Sepucuk Surat dari Mama Tersayang

Aku takkan pernah lupa:  Mama Maryam orang paling baik seumur hidupku. Ia selalu membawakanku nasi bungkus yang ia masak sendiri dengan lauk yang bervariasi.

Dan hari itu, aku menunjukkan padanya sebuah buku tulis yang berisi belasan cerita pendekku. Dan dengan kebaikan Mama Maryam yang memperbolehkanku untuk membaca-baca majalahnya, makin memberiku banyak ide untuk menulis.

Sejenak ia hanyut membaca cerita-ceritaku. Sebelum seluruh buku selesai ia baca, ia dongakkan kepala lalu menulis,

”Faila, kau tergolong hebat untuk anak seusiamu dalam menulis cerita. Coba cerita-ceritamu ini dikirimkan ke majalah anak-anak, ibu yakin pasti dimuat.”

“Wah, ide bagus, bu! Tapi aku tak tahu harus mengirim kemana tulisan-tulisanku”

“Tenanglah sayang. Ibu akan melakukannya buatmu.”

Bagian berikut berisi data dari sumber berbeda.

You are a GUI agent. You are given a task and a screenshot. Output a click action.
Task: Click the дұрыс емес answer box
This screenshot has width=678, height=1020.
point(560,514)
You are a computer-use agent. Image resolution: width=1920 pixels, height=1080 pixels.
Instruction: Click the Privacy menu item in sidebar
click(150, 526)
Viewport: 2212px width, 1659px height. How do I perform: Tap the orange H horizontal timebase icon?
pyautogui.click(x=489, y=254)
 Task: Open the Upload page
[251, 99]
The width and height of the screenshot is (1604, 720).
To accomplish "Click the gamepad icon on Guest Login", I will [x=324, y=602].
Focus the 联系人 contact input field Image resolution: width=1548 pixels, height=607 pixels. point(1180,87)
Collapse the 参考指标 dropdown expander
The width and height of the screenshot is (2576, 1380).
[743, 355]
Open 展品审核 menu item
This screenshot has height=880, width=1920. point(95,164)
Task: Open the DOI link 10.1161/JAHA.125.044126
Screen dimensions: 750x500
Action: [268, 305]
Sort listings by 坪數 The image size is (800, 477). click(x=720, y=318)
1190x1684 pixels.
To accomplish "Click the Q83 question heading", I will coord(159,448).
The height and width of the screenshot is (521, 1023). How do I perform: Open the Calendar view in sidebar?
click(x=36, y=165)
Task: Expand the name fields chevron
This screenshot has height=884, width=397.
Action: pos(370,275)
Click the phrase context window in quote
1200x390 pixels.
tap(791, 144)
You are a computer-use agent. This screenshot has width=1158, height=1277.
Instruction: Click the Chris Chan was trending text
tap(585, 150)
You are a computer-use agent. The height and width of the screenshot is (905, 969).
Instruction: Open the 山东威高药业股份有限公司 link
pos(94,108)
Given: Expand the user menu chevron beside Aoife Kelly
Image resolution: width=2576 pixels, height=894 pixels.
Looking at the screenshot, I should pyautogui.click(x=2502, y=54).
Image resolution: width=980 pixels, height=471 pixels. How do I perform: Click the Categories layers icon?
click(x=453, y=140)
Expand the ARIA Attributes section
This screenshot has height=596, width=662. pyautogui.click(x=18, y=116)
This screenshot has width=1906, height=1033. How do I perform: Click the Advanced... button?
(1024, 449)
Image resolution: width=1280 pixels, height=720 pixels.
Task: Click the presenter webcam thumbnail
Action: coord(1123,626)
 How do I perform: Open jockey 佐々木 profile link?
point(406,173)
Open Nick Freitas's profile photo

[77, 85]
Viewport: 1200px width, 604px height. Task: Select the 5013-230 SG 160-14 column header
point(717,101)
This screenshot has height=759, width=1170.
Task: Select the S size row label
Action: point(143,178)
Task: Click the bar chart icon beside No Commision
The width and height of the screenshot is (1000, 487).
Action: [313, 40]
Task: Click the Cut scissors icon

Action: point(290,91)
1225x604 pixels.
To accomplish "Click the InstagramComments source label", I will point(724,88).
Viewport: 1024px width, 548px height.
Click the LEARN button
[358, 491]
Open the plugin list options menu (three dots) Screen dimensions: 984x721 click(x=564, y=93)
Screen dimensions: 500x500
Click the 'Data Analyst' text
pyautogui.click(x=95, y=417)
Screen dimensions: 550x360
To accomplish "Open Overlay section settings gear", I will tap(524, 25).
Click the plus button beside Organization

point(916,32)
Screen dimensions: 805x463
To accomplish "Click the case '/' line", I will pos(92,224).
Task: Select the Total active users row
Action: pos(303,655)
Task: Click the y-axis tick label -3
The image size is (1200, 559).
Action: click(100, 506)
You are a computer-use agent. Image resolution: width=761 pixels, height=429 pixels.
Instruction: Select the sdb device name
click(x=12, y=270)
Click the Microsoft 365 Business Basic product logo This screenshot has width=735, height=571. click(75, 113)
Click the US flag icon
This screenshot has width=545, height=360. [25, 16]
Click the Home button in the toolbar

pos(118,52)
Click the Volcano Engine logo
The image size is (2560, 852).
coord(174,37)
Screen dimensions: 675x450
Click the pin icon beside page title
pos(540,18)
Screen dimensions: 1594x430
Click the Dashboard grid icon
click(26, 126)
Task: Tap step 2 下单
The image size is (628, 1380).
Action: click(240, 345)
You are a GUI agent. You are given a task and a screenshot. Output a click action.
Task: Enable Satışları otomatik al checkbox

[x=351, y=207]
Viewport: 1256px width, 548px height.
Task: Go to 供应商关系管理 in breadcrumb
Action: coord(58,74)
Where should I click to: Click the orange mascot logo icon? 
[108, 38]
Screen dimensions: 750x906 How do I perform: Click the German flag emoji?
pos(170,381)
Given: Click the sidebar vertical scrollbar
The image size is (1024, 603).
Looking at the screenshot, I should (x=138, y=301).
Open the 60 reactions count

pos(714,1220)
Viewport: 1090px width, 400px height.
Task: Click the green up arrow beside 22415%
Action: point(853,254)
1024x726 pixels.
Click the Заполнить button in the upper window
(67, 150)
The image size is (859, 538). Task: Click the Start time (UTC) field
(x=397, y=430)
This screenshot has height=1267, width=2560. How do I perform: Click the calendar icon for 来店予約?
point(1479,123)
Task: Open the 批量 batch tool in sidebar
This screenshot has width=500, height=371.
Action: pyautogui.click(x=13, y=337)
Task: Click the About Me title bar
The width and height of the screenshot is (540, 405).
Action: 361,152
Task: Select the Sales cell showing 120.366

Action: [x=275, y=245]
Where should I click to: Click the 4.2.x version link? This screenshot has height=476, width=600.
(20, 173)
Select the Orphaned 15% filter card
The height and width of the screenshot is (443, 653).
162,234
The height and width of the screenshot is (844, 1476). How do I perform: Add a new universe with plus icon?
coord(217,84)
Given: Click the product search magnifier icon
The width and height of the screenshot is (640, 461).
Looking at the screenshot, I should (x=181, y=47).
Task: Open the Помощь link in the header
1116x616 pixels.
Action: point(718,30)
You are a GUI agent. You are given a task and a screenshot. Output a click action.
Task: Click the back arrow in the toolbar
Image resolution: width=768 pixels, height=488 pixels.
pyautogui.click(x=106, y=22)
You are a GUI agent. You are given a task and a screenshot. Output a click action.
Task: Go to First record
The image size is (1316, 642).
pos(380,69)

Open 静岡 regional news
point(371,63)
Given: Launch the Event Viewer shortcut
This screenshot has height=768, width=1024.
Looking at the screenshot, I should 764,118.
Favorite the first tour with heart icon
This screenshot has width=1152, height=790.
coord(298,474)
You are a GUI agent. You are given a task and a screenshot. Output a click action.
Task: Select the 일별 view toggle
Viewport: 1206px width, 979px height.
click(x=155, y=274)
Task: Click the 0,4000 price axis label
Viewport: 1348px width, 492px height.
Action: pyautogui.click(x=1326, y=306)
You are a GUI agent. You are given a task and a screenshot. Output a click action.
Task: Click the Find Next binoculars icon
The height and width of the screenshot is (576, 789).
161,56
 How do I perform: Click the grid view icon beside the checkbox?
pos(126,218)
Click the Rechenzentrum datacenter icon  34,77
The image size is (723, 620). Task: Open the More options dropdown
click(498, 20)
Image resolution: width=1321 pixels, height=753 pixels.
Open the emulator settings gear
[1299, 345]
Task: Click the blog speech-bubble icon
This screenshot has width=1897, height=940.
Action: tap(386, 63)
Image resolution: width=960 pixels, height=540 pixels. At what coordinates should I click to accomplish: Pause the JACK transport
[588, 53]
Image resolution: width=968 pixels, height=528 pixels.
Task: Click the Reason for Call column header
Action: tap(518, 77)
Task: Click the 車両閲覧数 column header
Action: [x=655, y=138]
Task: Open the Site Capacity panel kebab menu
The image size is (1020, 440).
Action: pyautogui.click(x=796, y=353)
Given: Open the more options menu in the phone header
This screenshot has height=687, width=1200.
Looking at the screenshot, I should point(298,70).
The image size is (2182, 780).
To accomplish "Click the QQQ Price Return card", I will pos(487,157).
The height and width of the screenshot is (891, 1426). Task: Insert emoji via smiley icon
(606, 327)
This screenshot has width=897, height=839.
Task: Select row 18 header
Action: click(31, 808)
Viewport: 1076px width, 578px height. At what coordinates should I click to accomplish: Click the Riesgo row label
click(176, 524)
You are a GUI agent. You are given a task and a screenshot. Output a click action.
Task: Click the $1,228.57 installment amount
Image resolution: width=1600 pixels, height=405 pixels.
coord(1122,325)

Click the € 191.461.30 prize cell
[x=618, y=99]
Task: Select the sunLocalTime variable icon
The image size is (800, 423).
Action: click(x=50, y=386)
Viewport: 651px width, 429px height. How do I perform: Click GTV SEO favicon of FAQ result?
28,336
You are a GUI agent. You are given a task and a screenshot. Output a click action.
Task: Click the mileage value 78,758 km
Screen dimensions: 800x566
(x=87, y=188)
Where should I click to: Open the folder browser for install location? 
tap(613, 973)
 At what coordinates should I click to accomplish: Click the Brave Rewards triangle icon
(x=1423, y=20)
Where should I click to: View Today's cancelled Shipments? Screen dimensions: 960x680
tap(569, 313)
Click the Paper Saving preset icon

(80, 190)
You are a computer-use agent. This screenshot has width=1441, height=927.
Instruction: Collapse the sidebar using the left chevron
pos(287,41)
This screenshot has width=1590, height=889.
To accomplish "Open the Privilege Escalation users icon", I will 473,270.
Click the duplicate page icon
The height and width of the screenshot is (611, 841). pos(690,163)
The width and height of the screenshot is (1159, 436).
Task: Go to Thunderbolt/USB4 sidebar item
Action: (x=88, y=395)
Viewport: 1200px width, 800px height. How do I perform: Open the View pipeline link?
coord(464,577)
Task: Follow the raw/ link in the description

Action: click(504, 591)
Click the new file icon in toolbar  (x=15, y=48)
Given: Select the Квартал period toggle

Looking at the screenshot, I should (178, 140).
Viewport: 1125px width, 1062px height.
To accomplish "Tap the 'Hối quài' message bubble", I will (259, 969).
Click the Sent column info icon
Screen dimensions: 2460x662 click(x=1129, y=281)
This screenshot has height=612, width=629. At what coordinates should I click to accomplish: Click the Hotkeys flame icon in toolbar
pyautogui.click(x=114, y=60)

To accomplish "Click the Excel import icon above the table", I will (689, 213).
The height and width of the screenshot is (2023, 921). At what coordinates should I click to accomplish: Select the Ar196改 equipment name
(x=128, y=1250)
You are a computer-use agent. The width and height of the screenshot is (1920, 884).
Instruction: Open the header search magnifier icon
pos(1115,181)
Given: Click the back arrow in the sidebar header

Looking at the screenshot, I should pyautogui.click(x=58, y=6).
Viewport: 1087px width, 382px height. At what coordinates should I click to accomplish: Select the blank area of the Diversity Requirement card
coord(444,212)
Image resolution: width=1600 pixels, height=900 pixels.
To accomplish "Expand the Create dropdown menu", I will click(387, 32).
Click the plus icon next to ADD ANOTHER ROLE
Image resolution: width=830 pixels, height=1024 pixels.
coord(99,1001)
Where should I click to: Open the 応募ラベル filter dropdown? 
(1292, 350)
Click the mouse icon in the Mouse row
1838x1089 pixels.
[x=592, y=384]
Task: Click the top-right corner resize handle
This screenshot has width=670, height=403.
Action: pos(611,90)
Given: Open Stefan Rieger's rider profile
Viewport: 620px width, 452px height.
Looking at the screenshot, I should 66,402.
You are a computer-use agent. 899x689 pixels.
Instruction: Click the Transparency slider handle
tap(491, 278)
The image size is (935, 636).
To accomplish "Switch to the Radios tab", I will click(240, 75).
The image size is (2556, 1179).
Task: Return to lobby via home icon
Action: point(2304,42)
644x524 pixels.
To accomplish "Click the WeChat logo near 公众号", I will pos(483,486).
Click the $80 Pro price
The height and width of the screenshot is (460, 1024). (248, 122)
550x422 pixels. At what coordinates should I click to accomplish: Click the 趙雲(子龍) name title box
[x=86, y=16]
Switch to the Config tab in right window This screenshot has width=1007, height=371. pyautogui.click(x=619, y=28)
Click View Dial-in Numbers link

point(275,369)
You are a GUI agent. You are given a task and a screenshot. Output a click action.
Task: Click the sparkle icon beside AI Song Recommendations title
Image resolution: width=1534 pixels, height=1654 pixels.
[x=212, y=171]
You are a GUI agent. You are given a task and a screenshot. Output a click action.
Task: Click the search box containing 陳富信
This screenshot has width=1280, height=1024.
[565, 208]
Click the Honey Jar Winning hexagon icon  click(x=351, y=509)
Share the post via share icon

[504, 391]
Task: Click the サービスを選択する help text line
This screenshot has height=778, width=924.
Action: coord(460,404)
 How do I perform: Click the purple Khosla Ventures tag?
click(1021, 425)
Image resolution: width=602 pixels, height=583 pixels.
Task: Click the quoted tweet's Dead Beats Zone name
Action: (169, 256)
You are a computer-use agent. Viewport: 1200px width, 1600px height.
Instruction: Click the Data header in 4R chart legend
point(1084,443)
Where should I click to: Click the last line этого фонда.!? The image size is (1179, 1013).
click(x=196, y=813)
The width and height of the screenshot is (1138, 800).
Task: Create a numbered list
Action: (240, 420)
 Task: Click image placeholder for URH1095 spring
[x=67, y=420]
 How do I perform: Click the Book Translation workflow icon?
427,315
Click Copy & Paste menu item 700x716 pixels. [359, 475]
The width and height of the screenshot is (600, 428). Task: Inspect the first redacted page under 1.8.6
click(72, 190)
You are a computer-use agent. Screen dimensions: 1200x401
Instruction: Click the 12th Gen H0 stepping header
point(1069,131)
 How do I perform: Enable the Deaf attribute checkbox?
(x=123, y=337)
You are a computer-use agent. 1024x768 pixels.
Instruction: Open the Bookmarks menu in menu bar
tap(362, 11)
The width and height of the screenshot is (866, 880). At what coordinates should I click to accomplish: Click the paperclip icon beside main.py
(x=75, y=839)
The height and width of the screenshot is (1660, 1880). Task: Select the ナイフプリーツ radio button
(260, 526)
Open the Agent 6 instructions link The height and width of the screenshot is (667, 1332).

Aku tersenyum senang membaca tulisannya itu. Mendadak ia terpaku pada sebuah cerita di bagian akhir buku itu. Cerita yang kutulis berdasarkan kisah nyataku berjudul: Nyanyian Rindu Buat Mama.

Matanya berkaca-kaca setelah membaca tulisan itu. Tangannya agak gemetar saat menulis,” kau merindukan mamamu,sayang?”

Aku tertunduk sambil mengangguk lirih.Ya, sebulan sudah mama dan papa meninggalkanku. Aku merindukan mereka, terutama mama.

“Faila sayang, kalau kau tidak keberatan, ibu mau kau panggil mama. Anggap saja ibu adalah mama angkatmu. Jadi kau tidak usah sedih lagi, karena mamamu ada disini.” tulisnya.

“Mama?” tanyaku, agak kaget sekaligus senang. Dia mengangguk.

“Ya bu, aku mau! Aku mau! Aku punya mama! Aku punya mama! Mama Maryam!” teriakku girang di jalan itu.

Terdengarlah tawa geli orang-orang di sekitar emperan toko itu demi melihat tingkah kami. Aku dan Mama Maryam pun ikut-ikutan terkikik.

******

Aku takkan melupakan hari itu. Dua minggu sesudah ujian nasional berakhir, aku dan kedua temanku diutus sekolah untuk mengikuti lomba pidato bahasa Inggris di sebuah universitas swasta ternama di Palembang. Tante dan om tak mau menemaniku ke acara itu tapi Mama Maryam berjanji untuk datang walaupun agak terlambat.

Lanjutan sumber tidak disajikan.